Wie oft schaust du bei deinen Eleven vorbei?
Ein bis
zweimal im Jahr bestimmt. So lange ich Profi bin, kann ich es mir natürlich
nicht erlauben, mich ständig mit der Schachschule zu beschäftigen. Das
Wichtigste war jetzt erst einmal, die Sache zu starten und mit meinem Namen
Sponsoren zu gewinnen. Wenn die Schule sich etabliert hat und die Kinder nach
ihren Möglichkeiten die entsprechenden Ergebnisse bringen, werden wir sicher
auch noch mehr Unterstützung erhalten.
Wie groß ist der Ansturm auf die Leko-Schachschule?
70 Kinder
sind schon eingeschrieben, und weitere 60 warten darauf, aufgenommen zu werden.
Wir wählen nur die Besten aus. Es ist ganz klar, wenn hart gearbeitet wird, dann
trainieren die Talentiertesten vier oder fünfmal pro Woche. Wie schon gesagt,
wenn wir etwas tun, dann wird es wirklich richtig gemacht.

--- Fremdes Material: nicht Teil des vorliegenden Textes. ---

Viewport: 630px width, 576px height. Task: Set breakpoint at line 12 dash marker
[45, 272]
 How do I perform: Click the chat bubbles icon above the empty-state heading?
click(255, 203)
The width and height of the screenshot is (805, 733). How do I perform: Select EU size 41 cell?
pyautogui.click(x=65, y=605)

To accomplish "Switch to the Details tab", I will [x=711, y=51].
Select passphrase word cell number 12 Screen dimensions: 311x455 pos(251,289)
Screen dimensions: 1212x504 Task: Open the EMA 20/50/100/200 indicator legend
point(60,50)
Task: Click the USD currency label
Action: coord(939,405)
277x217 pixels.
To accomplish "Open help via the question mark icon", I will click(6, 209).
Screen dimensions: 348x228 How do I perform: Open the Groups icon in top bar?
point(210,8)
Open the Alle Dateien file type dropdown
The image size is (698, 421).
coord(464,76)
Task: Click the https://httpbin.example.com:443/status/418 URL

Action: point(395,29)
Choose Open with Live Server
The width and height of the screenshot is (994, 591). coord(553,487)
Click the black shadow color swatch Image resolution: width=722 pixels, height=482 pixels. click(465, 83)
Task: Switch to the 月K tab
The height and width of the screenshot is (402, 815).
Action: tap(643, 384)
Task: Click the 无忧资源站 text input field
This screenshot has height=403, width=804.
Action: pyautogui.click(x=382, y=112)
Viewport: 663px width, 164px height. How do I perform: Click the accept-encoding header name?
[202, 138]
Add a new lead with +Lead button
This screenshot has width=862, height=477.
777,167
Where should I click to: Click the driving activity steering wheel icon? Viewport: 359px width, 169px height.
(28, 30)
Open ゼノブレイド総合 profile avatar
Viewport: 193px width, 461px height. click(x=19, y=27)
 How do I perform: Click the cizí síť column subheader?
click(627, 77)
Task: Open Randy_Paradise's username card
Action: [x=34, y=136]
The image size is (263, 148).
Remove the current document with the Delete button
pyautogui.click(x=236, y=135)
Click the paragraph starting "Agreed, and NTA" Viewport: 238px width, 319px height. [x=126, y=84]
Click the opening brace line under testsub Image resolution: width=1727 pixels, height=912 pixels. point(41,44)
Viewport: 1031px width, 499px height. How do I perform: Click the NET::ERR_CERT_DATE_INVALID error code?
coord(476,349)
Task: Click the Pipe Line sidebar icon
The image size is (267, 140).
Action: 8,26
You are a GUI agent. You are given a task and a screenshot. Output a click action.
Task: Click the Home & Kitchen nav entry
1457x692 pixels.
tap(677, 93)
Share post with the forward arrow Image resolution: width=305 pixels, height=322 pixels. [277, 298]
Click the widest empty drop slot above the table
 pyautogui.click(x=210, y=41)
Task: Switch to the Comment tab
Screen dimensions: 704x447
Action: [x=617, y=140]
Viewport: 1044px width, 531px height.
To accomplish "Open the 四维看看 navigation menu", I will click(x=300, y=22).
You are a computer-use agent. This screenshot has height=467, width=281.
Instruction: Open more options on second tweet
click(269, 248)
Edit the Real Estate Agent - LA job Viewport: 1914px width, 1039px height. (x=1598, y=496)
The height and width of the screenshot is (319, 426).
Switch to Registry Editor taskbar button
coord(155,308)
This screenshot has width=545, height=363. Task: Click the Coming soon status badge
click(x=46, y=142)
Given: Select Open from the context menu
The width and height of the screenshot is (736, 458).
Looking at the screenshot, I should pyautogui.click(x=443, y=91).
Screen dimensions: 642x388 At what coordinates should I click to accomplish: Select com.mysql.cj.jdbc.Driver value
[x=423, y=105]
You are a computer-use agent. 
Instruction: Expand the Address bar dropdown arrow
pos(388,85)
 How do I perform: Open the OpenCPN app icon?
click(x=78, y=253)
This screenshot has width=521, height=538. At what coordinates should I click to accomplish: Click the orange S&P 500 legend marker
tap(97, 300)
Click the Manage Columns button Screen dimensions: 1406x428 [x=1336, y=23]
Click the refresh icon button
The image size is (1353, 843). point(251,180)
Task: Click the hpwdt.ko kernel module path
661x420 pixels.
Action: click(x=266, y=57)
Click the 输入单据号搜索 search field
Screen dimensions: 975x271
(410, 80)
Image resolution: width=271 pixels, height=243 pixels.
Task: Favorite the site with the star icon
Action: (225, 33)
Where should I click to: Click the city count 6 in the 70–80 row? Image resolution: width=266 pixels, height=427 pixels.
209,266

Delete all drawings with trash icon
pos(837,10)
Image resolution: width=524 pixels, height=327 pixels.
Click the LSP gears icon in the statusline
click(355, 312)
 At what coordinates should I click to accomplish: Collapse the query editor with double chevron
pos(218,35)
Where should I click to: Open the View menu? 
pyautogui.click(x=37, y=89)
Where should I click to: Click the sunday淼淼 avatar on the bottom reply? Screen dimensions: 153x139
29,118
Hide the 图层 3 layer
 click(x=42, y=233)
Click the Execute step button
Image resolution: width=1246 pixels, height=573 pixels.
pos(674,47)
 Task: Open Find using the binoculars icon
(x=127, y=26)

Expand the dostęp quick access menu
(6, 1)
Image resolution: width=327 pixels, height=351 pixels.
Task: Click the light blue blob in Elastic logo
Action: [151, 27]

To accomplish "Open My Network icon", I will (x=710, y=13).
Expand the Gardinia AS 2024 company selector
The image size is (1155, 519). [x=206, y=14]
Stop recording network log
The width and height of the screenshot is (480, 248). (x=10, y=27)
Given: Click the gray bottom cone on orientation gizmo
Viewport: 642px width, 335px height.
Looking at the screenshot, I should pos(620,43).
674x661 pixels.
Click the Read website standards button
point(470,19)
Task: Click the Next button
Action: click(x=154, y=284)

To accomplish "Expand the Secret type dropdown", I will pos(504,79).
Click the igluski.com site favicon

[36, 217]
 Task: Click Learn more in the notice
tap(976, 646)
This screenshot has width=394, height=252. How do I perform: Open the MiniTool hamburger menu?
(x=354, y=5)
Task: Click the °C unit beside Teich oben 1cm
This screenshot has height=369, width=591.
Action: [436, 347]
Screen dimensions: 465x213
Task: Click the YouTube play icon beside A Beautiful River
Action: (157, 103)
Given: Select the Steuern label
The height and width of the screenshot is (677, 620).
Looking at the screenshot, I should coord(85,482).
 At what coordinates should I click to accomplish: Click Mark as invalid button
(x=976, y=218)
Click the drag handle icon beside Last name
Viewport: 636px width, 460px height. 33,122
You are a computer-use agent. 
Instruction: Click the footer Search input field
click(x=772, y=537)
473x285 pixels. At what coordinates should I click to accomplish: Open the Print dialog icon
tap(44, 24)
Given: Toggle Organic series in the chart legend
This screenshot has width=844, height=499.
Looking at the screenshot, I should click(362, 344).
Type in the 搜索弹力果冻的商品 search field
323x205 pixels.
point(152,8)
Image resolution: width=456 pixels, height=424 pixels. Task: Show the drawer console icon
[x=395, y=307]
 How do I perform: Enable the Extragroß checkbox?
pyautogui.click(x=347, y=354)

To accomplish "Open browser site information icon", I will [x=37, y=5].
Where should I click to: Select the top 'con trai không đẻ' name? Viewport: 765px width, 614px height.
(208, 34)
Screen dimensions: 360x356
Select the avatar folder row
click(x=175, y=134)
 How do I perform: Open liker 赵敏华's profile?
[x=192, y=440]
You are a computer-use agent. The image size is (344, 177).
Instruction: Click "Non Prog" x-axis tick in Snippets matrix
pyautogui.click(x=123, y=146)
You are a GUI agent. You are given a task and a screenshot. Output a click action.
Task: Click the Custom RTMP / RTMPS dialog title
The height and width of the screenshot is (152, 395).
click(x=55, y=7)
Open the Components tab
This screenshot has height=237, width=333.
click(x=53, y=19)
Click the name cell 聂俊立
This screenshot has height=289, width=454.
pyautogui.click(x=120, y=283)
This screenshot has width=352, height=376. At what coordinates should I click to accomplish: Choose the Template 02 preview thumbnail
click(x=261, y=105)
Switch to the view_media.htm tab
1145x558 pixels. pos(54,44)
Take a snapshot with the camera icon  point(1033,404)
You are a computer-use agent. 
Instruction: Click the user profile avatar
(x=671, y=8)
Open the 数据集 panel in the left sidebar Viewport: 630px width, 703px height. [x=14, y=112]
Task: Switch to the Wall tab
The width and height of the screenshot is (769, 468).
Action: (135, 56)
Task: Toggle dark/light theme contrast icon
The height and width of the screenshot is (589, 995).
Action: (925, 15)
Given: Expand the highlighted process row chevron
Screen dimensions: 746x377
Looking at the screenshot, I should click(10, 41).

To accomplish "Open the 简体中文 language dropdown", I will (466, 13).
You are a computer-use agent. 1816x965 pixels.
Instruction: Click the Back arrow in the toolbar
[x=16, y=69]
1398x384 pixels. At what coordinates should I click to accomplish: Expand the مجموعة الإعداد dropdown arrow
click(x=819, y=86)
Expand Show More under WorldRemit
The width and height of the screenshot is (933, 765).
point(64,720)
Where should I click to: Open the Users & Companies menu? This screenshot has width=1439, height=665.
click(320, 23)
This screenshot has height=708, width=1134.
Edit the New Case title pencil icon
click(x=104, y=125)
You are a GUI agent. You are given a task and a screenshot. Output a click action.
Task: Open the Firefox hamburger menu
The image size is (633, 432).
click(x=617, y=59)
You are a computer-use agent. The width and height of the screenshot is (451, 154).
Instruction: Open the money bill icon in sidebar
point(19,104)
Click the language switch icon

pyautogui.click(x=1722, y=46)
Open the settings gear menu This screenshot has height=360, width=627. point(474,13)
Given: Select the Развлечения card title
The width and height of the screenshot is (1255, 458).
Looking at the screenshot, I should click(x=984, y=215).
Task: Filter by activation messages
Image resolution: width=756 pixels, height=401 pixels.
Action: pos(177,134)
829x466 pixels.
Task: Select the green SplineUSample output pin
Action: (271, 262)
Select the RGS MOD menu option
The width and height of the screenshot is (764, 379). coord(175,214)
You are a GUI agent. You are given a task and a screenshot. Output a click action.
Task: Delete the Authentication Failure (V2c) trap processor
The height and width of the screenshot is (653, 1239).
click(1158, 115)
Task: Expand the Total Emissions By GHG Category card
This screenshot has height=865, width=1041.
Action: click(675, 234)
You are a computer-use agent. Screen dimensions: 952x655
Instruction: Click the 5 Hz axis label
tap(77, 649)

Ungarn ist ein Land mir großen Schachtraditionen. Die
Schachlegende Lajos Portisch wurde Anfang des Monats 70 Jahre. Hast du an ihn
gedacht?
Natürlich.
Ach wenn wir keine sehr engen Kontakte pflegen, respektieren wir einander sehr.
Was Lajos für unser Land im Schach geleistet hat, ist kaum zu wiederholen. Bei
20 Olympiaden zu spielen, ist bei den Anforderungen von heute nicht mehr
möglich. Ich finde es wichtig, die Veteranen des Schachs zu ehren, wie das jetzt
durch das Match Portisch-Spasski geschehen ist.
Wie ist deine Prognose für das Schnellschach-Match gegen Wladimir
Kramnik? Du hast ja vom WM-Match in Brissago 2004 noch eine Rechnung offen.
Man kann
beides nicht miteinander vergleichen. Das eine war eine Weltmeisterschaft, wo
wir beide sehr gut vorbereitet antraten. Hier findet eine Show-Veranstaltung
statt, die aber bis zum Schluss interessant und spannend sein wird. Kramnik ist
der absolute Weltmeister und in einer großartigen Verfassung. Seitdem er nach
seiner Krankheit zurückkam, hat er Top-Leistungen gebracht: bei der Olympiade in
Turin, Dortmund, Wijk aan Zee, Monaco. Er spielt brillant, und das zeigt, wie
schwer es für mich wird.
Siehst du dich als Außenseiter?
Etwas schon.
Wladimir ist der Favorit, ganz klar. Aber auf der anderen Seite ist Miskolc ein
ganz besonderer Ort. Die Leute von hier und meine ganze Fangemeinde stehen voll
hinter mir. Das wird mich beflügeln. Trotzdem muss ich meine beste Leistung
bringen, um ein gutes Resultat zu erzielen.